* **Problem details**:
Provide only the number of lines in the listing that contain the word "indicator".

* **Input material**:

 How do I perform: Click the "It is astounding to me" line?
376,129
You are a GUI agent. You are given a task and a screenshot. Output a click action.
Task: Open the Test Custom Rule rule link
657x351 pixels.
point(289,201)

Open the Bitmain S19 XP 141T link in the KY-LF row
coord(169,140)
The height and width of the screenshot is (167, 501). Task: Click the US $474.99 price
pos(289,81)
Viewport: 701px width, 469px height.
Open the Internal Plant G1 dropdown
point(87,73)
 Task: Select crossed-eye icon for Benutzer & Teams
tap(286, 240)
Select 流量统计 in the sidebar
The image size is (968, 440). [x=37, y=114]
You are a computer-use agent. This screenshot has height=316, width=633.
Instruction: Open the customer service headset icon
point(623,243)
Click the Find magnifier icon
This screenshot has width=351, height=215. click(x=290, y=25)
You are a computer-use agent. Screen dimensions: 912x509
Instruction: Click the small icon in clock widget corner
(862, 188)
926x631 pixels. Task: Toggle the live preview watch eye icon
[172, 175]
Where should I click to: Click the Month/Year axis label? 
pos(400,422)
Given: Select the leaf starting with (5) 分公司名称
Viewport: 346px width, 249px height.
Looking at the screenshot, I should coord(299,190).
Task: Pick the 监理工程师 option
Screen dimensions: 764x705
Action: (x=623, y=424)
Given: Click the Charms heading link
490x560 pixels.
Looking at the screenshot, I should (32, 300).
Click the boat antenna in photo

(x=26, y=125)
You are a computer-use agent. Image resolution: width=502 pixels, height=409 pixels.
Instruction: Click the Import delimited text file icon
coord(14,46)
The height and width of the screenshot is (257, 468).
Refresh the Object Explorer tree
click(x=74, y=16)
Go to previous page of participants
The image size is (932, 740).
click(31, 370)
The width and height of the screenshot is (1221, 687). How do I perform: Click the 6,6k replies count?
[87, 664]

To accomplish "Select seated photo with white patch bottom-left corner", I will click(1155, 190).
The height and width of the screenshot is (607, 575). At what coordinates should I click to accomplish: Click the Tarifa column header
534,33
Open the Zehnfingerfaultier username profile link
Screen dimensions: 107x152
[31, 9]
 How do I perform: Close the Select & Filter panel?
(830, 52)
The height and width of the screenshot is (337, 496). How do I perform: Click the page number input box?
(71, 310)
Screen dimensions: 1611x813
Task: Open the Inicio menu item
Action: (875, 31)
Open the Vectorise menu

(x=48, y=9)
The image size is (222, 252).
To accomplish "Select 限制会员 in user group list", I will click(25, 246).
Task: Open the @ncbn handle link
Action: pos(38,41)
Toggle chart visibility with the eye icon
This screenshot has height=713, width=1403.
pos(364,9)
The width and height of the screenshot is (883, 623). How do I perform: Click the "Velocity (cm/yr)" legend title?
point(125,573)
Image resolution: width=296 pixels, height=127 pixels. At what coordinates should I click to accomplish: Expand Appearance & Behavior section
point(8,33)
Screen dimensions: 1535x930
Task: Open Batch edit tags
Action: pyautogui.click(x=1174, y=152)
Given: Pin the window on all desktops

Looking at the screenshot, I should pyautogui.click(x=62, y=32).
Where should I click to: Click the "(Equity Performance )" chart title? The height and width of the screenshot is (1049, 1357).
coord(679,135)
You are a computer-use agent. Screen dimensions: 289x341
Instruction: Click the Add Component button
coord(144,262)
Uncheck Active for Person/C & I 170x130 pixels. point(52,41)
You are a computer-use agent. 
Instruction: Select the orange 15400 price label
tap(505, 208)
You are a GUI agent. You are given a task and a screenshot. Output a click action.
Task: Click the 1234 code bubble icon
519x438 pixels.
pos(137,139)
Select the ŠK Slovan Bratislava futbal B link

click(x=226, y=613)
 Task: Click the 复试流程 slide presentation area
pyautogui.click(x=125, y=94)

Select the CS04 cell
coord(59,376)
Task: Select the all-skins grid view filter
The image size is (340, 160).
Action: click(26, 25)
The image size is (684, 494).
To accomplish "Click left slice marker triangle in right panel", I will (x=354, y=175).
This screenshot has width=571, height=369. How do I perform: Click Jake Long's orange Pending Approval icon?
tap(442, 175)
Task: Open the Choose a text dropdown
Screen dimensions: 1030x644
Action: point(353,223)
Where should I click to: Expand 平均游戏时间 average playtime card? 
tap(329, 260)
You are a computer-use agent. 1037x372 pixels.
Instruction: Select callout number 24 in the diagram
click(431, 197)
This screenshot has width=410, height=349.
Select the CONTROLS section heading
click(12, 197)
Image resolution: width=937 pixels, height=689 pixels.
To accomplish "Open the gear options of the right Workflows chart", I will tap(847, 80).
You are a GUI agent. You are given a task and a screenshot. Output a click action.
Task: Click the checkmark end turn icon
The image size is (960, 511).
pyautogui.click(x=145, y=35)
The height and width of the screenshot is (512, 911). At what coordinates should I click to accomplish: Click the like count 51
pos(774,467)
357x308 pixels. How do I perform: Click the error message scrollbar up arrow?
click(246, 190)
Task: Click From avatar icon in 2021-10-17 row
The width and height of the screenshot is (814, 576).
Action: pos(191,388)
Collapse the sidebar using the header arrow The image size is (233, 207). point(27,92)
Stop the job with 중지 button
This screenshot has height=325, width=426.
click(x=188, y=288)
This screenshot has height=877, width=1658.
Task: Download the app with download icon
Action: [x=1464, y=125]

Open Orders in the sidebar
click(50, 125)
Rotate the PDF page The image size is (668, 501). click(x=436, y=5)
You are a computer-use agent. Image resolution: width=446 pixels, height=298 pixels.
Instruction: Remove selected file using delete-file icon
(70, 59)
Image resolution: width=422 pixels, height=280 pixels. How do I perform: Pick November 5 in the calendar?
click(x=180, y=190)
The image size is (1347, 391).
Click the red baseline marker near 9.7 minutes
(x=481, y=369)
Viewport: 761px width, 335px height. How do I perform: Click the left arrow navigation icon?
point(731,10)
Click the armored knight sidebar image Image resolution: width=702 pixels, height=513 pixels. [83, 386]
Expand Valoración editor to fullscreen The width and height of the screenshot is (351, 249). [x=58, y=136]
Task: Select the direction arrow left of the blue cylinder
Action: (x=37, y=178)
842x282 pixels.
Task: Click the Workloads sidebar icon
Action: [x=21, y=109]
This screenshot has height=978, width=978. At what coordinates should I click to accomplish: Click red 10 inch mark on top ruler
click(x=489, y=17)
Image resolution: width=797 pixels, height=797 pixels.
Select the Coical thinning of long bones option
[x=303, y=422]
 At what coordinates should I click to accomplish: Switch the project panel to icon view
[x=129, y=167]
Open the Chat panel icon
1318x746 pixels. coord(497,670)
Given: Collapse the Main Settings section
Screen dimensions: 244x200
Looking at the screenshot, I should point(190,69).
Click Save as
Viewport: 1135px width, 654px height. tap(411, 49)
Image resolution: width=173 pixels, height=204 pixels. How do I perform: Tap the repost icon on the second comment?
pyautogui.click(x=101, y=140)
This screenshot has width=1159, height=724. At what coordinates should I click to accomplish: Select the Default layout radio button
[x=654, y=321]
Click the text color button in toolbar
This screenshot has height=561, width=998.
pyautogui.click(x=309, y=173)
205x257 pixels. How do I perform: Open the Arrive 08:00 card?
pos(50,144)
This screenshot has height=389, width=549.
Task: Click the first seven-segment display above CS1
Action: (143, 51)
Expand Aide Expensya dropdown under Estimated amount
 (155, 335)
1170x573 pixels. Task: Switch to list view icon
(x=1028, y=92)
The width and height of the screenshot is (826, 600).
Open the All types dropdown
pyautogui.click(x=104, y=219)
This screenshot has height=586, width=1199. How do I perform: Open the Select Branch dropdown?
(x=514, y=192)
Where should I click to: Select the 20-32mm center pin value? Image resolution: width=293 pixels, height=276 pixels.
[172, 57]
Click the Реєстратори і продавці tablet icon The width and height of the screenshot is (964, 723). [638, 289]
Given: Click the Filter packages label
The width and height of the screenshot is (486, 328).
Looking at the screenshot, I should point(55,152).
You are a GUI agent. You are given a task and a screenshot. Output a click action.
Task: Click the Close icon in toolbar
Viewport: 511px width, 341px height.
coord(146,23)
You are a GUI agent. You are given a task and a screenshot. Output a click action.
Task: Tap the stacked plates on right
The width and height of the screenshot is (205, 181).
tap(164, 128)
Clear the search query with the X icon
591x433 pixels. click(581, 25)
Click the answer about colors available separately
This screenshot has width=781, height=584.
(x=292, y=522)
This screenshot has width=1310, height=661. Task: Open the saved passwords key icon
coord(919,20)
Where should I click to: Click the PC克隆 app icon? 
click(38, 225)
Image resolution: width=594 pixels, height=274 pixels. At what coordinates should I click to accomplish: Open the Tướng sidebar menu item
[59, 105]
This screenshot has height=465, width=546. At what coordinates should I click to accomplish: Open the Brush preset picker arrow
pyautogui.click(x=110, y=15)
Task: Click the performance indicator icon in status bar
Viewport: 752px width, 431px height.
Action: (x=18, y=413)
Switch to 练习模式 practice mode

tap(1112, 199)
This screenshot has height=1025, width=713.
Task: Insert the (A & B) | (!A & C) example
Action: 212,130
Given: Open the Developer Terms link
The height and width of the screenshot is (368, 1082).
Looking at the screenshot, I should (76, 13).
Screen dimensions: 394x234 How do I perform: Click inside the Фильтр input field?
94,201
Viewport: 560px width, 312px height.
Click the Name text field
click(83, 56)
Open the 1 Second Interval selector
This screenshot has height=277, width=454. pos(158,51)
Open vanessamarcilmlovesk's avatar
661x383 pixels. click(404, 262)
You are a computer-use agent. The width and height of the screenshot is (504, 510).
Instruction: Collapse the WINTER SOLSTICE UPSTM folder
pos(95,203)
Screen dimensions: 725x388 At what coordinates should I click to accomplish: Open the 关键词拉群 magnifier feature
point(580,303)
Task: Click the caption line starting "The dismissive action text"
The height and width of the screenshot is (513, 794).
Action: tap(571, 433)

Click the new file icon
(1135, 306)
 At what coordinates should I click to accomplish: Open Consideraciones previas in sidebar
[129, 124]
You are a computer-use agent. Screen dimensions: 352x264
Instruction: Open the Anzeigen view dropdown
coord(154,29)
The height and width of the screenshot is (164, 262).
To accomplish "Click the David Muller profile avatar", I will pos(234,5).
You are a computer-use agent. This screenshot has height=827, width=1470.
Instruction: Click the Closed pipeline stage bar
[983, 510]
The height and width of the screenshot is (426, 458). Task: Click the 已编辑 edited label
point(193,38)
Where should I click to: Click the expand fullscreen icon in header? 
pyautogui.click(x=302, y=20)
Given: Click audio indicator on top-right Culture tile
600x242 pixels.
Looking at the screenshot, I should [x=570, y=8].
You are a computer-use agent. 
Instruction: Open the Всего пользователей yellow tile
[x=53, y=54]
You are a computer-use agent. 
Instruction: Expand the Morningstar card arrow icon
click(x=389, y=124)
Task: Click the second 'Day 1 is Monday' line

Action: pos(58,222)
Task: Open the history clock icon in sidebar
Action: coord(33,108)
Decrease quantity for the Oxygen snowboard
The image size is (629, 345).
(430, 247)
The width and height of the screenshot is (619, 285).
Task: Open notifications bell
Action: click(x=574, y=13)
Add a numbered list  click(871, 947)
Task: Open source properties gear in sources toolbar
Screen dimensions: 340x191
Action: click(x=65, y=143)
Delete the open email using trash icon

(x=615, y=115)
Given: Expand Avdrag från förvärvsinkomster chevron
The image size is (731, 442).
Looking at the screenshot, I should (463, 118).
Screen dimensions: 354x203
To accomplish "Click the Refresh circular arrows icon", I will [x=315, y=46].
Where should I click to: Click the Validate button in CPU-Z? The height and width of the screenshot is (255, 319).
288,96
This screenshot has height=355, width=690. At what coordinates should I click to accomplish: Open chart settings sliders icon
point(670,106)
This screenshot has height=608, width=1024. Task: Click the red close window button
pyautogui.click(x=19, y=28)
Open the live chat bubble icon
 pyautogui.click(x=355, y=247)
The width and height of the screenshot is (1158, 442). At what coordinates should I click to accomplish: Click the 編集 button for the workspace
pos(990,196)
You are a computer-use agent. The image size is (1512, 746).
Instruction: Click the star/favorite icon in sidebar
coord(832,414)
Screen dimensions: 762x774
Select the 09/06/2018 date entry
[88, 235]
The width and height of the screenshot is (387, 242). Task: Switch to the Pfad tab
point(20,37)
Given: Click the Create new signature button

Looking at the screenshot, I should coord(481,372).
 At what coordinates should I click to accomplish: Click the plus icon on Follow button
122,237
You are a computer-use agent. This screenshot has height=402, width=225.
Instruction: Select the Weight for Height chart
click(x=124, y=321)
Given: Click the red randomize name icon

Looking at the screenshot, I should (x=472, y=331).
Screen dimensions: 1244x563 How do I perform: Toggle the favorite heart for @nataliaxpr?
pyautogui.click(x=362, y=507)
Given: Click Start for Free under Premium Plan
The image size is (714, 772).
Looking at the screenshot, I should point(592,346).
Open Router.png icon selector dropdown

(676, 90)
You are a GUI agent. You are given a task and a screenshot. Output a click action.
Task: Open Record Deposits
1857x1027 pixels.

* **Task response**:
2